Allan suit un premier DUT, en gestion des entreprises et des administrations, mais le rêve de la Nasa le pousse à se réorienter vers un autre DUT, en génie thermique et énergie cette fois-ci. Commence alors un parcours du combattant contre le temps, la fatigue et la frustration. “Mes parents avaient déménagé en Seine-et-Marne, j’avais deux heures de transport entre Marne-la-Vallée et Ville-d’Avray”, expliquait-il alors au Parisien. “Il y avait des cours où je m’endormais un peu à moitié sous la table”, m’avoue-t-il.

Un rythme soutenu pendant deux ans : réveil à 5 heures, retour à la maison à 21 h 30, un job chez Hugo Boss le week-end pour économiser… “C’est frustrant, parce que tu n’as le temps de rien faire. Les deux pires années de ma vie.” Mi-amusé, mi-sérieux, il les décrit comme les “deux ans de terreur”. Le serrage de dents paie : il intègre l’ISAE-ENSMA, une école d’ingénieurs, à Poitiers, et obtient une alternance chez Ariane. Il touche son rêve du bout des doigts : “Quand j’ai vu que j’avais les deux, je me suis dit que c’était possible. Ça m’a boosté de fou.” Tentant le tout pour le tout, il rassemble alors son courage pour contacter au culot une ingénieure de la Nasa qu’il admire.
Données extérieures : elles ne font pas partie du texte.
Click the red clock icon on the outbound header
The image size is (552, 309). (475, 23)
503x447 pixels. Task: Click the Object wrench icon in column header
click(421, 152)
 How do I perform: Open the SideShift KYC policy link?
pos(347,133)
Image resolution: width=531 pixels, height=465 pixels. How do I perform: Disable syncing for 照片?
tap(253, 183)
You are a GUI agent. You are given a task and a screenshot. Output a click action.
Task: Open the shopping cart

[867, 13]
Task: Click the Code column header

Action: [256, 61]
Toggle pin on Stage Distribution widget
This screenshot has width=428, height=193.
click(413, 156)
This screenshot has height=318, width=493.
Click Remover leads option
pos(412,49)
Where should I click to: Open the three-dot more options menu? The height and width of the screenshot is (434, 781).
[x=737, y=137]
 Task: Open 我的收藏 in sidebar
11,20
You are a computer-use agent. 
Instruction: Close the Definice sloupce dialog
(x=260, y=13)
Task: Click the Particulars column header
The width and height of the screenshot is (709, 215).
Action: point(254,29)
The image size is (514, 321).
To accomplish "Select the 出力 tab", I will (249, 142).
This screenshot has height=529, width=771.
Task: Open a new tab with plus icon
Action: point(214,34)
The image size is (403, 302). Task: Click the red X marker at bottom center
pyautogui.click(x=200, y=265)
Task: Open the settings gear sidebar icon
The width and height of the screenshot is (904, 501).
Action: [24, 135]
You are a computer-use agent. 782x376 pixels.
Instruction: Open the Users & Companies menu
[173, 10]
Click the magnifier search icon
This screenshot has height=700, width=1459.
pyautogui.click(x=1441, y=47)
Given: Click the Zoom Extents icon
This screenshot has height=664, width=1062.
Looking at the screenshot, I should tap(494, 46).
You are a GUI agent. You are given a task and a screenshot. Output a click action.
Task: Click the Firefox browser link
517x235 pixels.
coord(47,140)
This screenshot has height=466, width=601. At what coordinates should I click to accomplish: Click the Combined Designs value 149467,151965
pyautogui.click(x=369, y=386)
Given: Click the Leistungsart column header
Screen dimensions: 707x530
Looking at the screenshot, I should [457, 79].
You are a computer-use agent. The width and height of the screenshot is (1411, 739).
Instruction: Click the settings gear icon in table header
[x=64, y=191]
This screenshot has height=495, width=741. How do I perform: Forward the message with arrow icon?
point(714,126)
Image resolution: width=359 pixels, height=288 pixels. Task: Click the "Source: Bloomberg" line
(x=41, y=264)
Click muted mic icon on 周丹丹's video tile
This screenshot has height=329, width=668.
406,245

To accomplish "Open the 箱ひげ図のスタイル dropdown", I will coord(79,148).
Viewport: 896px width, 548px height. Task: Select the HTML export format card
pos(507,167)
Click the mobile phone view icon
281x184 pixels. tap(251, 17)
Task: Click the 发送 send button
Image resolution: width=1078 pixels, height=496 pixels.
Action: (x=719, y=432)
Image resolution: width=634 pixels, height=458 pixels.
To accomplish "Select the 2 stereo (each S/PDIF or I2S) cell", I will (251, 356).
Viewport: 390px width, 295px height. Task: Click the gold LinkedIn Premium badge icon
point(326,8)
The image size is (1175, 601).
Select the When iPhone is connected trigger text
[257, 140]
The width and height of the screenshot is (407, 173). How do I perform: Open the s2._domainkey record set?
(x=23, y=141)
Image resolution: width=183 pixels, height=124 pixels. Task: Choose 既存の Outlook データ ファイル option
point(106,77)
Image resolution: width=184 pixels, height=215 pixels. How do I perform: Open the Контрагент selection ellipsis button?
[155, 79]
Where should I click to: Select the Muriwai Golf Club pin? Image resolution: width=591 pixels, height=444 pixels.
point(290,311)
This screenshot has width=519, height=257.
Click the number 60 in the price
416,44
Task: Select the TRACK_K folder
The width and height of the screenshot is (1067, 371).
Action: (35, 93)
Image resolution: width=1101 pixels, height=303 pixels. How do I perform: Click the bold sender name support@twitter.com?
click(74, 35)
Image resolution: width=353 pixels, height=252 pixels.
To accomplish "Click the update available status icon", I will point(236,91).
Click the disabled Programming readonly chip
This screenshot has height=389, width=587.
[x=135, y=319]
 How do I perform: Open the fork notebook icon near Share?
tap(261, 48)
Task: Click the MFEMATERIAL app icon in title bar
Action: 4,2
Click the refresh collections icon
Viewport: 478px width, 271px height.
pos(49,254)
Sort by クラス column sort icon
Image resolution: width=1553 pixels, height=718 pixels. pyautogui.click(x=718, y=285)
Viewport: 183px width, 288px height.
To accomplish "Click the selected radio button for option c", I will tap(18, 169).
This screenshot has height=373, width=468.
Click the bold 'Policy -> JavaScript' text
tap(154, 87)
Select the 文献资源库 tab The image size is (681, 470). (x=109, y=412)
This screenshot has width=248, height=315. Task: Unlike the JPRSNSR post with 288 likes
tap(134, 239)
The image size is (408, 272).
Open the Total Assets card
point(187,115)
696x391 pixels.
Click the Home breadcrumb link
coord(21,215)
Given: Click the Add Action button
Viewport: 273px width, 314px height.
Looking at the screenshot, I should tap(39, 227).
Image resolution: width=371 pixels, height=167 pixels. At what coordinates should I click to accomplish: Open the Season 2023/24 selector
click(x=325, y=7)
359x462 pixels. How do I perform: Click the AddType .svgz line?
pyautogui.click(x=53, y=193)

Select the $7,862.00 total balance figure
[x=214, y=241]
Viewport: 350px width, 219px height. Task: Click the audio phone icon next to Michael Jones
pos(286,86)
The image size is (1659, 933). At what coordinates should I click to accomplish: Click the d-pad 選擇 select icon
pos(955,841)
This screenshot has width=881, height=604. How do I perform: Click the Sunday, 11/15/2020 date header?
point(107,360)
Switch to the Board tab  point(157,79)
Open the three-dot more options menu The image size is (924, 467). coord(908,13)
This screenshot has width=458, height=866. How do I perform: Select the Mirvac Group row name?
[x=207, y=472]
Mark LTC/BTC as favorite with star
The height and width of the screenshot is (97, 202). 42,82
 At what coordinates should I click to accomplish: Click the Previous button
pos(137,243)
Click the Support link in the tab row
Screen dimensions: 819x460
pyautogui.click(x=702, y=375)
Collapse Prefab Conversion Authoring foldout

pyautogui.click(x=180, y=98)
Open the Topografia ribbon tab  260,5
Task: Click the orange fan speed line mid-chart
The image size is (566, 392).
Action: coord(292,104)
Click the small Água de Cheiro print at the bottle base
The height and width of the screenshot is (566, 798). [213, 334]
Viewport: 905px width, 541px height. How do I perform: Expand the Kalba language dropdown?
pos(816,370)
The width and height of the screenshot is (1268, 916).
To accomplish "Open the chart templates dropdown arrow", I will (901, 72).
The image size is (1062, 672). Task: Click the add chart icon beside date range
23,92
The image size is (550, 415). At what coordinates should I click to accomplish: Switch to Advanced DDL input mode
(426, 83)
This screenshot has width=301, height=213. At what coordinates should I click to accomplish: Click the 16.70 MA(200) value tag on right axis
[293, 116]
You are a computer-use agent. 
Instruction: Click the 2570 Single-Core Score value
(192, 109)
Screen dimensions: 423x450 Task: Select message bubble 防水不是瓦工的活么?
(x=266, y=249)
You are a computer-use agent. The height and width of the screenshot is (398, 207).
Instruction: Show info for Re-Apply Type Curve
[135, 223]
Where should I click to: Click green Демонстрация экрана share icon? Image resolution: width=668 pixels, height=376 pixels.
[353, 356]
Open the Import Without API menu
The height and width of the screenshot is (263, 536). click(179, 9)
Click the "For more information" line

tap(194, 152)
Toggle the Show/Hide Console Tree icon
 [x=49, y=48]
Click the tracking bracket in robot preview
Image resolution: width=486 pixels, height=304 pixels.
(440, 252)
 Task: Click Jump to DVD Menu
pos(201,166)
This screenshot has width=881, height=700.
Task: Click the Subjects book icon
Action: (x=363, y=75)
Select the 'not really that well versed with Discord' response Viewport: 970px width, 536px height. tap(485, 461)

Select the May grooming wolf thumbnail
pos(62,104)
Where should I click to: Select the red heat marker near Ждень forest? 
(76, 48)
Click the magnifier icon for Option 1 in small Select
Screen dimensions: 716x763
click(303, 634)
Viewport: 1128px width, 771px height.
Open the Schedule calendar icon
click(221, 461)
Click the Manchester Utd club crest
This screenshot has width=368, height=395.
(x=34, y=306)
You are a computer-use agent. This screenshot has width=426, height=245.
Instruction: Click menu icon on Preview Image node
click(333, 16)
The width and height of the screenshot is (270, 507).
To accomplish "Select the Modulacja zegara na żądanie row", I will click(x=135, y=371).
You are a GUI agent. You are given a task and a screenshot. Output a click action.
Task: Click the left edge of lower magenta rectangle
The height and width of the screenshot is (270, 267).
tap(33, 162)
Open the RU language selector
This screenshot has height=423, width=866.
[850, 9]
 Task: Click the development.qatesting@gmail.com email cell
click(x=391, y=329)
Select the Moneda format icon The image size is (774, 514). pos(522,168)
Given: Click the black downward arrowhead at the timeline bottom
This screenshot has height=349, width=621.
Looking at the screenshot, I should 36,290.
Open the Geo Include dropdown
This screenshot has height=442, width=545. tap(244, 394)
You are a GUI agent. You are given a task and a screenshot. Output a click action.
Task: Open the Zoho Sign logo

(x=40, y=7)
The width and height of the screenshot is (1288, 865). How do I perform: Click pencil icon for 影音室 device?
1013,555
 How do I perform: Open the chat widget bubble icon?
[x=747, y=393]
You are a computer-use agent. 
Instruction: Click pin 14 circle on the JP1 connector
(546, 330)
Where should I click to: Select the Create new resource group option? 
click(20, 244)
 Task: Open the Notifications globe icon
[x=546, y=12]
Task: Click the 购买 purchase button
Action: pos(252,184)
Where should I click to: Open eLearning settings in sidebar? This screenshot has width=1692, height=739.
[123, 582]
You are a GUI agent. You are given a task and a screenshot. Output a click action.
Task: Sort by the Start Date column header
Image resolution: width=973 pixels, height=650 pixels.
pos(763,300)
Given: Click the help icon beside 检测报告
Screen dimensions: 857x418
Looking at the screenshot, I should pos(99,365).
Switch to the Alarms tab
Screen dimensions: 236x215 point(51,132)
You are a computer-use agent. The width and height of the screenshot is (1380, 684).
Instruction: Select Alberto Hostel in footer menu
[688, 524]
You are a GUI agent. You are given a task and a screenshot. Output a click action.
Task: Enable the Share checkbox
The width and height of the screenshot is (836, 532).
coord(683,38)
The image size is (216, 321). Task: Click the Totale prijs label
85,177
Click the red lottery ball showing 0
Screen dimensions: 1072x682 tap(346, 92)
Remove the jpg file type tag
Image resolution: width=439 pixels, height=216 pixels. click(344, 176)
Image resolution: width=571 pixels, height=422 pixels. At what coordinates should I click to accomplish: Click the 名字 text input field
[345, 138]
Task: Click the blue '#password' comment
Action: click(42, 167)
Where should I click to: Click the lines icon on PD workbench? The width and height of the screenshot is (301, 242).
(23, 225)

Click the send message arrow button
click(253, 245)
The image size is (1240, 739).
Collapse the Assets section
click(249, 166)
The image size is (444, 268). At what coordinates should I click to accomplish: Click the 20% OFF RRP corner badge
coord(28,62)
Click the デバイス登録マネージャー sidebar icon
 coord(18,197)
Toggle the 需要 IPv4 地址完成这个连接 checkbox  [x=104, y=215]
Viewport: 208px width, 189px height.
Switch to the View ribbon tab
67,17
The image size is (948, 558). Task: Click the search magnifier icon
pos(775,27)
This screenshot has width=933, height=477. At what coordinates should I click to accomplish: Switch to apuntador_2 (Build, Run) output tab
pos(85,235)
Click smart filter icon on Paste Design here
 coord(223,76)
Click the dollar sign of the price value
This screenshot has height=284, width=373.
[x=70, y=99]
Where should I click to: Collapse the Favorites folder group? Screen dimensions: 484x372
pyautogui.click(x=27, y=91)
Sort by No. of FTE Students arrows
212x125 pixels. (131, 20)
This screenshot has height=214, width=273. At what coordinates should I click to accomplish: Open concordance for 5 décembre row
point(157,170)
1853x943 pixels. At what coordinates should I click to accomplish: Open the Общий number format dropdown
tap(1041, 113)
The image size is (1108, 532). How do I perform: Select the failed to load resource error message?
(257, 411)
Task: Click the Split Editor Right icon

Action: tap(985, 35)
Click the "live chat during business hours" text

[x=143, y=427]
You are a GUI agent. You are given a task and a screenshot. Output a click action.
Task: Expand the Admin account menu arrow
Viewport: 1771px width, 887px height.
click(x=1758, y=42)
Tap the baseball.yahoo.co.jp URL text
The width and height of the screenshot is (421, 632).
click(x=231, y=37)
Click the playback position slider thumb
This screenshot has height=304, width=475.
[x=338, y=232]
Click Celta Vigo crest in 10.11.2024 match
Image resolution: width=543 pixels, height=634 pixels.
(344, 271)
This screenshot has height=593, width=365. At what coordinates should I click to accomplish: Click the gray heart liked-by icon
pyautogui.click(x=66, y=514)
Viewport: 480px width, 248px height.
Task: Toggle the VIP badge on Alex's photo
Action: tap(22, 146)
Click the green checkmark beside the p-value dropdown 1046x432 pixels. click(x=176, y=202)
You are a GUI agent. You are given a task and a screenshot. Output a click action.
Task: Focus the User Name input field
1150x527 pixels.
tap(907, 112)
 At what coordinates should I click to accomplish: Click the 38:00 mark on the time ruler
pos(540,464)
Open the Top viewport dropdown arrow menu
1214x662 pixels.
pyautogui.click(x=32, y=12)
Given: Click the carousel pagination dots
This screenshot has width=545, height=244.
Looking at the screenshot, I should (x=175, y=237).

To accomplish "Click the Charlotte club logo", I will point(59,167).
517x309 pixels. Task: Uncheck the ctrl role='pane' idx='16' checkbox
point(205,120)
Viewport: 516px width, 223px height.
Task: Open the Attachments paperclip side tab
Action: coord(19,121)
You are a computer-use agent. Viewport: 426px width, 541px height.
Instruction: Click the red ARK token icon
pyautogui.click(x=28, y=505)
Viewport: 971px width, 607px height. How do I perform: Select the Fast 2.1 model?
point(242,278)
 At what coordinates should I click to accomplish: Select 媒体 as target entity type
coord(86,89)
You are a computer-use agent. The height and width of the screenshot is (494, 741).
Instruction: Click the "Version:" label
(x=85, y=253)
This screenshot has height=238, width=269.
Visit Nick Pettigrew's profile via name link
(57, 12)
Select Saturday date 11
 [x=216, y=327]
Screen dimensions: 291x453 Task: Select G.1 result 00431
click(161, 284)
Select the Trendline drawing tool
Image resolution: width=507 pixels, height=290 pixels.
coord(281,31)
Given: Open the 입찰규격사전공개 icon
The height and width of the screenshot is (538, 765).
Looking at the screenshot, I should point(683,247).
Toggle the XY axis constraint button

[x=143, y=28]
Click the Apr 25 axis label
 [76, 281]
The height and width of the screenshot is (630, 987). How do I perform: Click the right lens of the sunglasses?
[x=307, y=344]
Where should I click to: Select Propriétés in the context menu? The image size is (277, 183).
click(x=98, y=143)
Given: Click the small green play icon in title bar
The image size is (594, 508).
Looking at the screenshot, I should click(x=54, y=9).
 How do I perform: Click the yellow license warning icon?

“En gros, mon message disait : ‘Bonjour, je suis fan de vous, est-ce que je peux venir travailler avec vous ?'” s’amuse-t-il. “P.S. : petit problème, je ne suis pas américain.” Le geste et le CV d’Allan la convainquent : après avoir passé une sélection, il est accepté pour rejoindre le Jet Propulsion Laboratory de la Nasa en janvier 2024. Tout s’accélère alors : il parle de son parcours sur LinkedIn, un journaliste du Parisien s’y intéresse, il partage l’article… et ne passe pas inaperçu. Macron m’a envoyé un message, j’ai rencontré Bruno Le Maire, j’ai été invité au ministère des Transports et à l’Assemblée nationale”, énumère Allan… “Quand tout un pays te dit que t’es le futur Thomas Pesquet, ça fait bizarre. Oui, il a commencé comme moi en ingénierie aérospatiale à 24 ans, mais on n’est pas pareils, on ne vient pas du même endroit.”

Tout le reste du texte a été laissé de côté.